◆ **제공 데이터**:
◇ ◇ ◇

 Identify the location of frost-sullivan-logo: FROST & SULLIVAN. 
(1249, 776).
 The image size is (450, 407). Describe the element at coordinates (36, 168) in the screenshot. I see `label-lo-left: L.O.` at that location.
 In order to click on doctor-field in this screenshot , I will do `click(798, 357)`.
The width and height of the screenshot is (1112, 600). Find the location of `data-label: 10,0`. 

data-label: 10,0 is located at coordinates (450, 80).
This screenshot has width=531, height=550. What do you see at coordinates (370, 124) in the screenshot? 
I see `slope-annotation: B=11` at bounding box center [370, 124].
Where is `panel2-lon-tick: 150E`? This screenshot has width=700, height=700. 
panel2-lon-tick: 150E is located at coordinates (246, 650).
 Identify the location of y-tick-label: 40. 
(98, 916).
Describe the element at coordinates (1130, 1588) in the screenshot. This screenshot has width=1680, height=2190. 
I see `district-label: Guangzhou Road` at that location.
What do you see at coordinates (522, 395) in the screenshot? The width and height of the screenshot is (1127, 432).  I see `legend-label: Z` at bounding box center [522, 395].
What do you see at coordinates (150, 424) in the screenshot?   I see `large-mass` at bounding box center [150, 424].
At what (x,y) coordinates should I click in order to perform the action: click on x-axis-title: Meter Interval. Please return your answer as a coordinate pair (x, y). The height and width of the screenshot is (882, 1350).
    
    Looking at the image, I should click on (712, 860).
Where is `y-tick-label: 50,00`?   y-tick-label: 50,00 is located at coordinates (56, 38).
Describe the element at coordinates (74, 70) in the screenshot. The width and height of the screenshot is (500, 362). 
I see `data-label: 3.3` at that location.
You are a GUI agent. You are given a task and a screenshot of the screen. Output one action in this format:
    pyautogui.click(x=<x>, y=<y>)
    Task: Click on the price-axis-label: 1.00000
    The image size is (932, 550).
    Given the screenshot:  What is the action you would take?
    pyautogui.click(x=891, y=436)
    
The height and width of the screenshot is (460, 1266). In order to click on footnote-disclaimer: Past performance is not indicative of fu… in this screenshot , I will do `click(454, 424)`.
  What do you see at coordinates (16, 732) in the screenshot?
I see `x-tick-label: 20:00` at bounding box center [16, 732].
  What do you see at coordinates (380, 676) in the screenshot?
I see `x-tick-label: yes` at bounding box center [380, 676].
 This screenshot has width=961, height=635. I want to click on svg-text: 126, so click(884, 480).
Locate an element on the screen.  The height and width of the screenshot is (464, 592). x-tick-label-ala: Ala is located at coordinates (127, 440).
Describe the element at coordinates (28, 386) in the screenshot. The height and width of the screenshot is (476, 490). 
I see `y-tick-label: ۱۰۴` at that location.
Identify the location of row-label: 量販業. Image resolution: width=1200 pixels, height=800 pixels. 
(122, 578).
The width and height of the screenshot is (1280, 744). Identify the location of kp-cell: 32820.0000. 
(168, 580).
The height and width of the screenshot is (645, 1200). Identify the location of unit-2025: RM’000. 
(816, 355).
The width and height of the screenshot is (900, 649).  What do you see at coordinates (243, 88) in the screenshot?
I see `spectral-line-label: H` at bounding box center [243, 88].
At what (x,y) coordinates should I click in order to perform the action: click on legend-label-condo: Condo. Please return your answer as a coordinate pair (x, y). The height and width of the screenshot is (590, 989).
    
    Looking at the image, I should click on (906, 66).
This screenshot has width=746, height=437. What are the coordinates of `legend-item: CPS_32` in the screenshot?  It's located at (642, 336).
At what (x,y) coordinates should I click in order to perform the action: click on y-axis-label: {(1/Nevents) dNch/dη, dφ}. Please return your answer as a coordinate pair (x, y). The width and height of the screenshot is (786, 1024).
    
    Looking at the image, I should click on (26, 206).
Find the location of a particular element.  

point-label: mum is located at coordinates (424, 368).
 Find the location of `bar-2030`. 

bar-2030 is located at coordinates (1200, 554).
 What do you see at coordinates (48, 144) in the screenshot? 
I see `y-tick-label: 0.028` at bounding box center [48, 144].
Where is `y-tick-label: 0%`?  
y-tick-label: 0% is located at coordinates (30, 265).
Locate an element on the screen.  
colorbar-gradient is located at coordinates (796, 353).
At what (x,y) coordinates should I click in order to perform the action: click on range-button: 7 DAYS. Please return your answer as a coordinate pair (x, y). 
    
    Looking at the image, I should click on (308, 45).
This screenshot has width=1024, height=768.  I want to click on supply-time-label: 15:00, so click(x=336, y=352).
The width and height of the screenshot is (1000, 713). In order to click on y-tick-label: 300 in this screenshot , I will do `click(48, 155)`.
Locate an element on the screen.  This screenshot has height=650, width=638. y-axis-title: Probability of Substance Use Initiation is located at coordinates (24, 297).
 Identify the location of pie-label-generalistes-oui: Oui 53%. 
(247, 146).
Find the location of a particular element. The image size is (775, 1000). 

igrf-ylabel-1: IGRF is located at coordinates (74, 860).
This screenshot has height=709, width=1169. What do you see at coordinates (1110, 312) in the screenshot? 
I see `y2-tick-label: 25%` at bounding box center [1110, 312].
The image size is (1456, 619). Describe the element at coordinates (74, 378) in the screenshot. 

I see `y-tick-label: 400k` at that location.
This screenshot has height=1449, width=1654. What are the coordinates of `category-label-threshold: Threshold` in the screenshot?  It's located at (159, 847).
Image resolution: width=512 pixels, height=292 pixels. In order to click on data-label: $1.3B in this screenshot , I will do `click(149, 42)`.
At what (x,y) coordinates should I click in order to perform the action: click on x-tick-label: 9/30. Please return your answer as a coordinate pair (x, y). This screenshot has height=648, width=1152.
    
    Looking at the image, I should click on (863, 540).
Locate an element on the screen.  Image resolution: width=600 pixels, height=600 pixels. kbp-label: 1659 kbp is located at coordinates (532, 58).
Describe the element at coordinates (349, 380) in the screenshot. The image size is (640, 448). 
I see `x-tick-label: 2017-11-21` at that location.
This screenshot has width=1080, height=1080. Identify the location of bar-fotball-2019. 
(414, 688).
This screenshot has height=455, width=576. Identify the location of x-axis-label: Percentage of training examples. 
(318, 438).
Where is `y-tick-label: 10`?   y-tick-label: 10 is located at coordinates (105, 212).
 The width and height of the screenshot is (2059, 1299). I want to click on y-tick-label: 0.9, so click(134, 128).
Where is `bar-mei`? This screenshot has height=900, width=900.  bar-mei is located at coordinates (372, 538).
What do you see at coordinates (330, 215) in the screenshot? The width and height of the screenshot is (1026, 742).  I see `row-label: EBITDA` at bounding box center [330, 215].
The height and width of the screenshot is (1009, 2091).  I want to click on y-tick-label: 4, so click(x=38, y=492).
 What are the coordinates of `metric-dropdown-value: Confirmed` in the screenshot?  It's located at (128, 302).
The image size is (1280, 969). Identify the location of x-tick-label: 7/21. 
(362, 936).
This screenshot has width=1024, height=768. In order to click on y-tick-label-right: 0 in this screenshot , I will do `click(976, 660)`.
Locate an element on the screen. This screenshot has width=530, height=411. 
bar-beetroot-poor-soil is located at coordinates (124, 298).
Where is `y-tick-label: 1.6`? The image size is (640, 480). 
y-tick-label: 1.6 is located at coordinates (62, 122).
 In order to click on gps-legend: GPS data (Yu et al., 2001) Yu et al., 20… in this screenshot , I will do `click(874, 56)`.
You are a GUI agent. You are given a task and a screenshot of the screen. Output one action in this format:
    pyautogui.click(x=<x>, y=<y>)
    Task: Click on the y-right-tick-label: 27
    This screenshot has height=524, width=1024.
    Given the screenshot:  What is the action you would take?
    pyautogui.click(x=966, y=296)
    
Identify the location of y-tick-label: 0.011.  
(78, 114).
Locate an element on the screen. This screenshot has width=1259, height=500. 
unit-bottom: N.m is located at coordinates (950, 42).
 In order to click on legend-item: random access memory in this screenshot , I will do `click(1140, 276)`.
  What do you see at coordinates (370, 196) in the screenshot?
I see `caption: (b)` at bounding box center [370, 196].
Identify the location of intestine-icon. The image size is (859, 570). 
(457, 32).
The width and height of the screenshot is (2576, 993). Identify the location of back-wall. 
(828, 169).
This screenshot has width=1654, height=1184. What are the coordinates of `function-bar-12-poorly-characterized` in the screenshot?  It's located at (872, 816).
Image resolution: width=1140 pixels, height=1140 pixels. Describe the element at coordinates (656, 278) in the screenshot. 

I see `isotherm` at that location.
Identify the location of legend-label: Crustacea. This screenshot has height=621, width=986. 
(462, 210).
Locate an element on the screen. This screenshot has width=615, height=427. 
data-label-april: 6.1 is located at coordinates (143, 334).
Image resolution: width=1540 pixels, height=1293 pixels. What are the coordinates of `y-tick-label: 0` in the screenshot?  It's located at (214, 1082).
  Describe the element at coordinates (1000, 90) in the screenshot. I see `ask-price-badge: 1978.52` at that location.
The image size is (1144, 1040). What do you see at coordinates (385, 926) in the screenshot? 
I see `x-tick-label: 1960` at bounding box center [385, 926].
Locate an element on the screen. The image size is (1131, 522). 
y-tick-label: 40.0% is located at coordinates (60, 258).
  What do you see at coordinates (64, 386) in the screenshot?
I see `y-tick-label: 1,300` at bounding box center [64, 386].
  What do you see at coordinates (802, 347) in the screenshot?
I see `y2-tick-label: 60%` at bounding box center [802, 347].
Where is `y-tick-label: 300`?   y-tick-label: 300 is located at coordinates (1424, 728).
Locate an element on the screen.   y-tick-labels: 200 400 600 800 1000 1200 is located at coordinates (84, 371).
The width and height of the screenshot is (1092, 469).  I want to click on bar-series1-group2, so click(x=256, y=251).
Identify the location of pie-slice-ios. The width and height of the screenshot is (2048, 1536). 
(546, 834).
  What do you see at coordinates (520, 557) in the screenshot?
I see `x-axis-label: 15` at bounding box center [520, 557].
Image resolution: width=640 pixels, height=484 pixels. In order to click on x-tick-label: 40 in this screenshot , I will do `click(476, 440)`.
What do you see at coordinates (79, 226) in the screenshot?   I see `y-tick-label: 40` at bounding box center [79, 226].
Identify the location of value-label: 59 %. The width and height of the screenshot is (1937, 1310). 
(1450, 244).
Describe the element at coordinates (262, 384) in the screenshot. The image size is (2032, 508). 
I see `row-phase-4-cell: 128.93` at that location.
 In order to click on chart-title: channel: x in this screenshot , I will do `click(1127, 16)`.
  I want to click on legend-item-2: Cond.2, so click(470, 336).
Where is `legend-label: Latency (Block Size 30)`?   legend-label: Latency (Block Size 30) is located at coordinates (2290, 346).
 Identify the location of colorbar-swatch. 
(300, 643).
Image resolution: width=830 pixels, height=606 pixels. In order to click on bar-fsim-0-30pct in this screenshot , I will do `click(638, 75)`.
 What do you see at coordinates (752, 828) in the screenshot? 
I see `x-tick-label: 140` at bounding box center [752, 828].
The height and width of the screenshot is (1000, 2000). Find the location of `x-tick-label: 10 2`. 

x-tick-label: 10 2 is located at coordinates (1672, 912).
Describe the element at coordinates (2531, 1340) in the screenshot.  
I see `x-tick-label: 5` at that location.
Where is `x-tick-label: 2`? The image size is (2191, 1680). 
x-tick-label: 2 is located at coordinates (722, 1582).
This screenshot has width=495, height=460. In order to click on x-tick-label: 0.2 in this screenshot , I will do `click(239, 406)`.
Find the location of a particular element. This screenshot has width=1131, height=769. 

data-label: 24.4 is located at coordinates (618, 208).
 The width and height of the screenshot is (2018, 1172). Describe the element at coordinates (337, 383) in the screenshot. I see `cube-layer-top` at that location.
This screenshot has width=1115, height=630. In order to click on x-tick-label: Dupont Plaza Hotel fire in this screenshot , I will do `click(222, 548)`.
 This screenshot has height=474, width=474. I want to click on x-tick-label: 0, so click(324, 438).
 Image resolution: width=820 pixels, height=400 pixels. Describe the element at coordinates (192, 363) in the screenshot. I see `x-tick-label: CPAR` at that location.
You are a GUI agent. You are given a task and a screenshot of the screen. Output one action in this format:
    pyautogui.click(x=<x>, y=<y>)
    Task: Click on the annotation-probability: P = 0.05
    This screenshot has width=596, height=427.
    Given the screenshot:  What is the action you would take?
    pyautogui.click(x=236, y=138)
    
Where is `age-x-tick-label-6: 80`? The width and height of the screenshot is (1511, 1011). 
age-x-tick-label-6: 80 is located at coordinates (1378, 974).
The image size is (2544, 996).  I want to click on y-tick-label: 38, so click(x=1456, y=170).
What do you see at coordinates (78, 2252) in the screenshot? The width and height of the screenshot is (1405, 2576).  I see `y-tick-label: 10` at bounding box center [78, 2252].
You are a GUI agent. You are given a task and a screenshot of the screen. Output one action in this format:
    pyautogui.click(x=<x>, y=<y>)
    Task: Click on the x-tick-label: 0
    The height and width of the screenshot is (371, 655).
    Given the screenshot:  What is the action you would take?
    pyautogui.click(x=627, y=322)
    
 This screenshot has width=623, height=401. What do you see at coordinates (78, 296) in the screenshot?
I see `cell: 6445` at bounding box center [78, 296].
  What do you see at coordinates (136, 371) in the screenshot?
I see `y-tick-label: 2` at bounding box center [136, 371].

◇ ◇ ◇

◆ **작업 항목**: 위 데이터에서 "legend"라는 문자열이 들어 있는 줄을 모두 찾아 한 줄도 빠짐없이 보고하세요.

◆ **답변란**:
What do you see at coordinates (522, 395) in the screenshot? The width and height of the screenshot is (1127, 432).  I see `legend-label: Z` at bounding box center [522, 395].
At what (x,y) coordinates should I click in order to perform the action: click on legend-label-condo: Condo. Please return your answer as a coordinate pair (x, y). The height and width of the screenshot is (590, 989).
This screenshot has width=746, height=437. What are the coordinates of `legend-item: CPS_32` in the screenshot?  It's located at (642, 336).
 In order to click on gps-legend: GPS data (Yu et al., 2001) Yu et al., 20… in this screenshot , I will do `click(874, 56)`.
 In order to click on legend-item: random access memory in this screenshot , I will do `click(1140, 276)`.
Identify the location of legend-label: Crustacea. This screenshot has height=621, width=986. 
  I want to click on legend-item-2: Cond.2, so click(470, 336).
Where is `legend-label: Latency (Block Size 30)`?   legend-label: Latency (Block Size 30) is located at coordinates (2290, 346).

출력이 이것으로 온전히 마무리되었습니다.